3. **Evaluating the First Half (from $-\infty$ to $0$):**
* We need to evaluate $[-\arctan(e^{-t})]$ from $t = \text{a}$ to $t = 0$, and then let `a` go to negative infinity.
* Plug in the top limit: $-\arctan(e^{-0}) = -\arctan(1)$.
* Plug in the bottom limit: $-\arctan(e^{-a})$.
* So, we have $-\arctan(1) - (-\arctan(e^{-a})) = -\frac{\pi}{4} + \arctan(e^{-a})$. (Because $\arctan(1)$ is $\frac{\pi}{4}$)
* Now, as `a` goes to negative infinity (like `a = -1, -10, -100`), $e^{-a}$ goes to positive infinity (like $e^1, e^{10}, e^{100}$).
* What happens to $\arctan(x)$ as $x$ goes to positive infinity? It gets super close to $\frac{\pi}{2}$!
* So, the first part is $-\frac{\pi}{4} + \frac{\pi}{2} = \frac{\pi}{4}$. Woohoo!

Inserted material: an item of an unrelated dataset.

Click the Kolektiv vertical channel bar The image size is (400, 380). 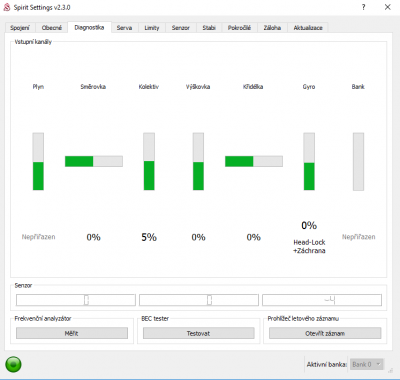[x=149, y=162]
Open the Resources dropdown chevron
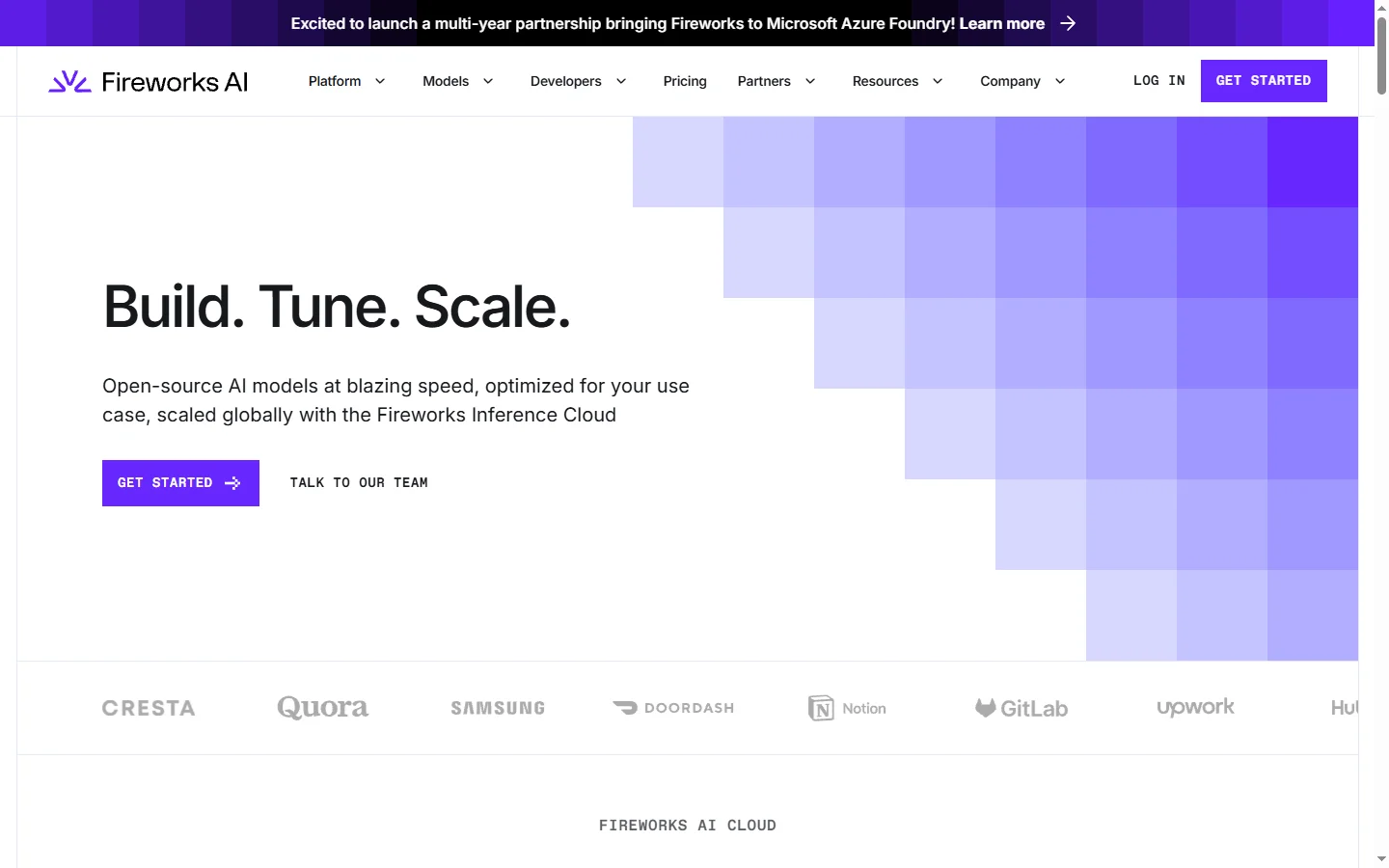The image size is (1389, 868). 938,81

4. **Evaluating the Second Half (from $0$ to $+\infty$):**
* We need to evaluate $[-\arctan(e^{-t})]$ from $t = 0$ to $t = \text{b}$, and then let `b` go to positive infinity.
* Plug in the top limit: $-\arctan(e^{-b})$.
* Plug in the bottom limit: $-\arctan(e^{-0}) = -\arctan(1)$.
* So, we have $-\arctan(e^{-b}) - (-\arctan(1)) = -\arctan(e^{-b}) + \frac{\pi}{4}$.
* Now, as `b` goes to positive infinity (like `b = 1, 10, 100`), $e^{-b}$ goes to $0$ (like $e^{-1}, e^{-10}, e^{-100}$ which are tiny fractions).
* What happens to $\arctan(x)$ as $x$ goes to $0$? It gets super close to $0$!
* So, the second part is $0 + \frac{\pi}{4} = \frac{\pi}{4}$. Awesome!

5. **Putting it All Together:**
* Since both parts gave us a nice number (not infinity!), the integral converges!
* We just add them up: $\frac{\pi}{4} + \frac{\pi}{4} = \frac{2\pi}{4} = \frac{\pi}{2}$.

And that's our answer! It's like solving a puzzle, piece by piece!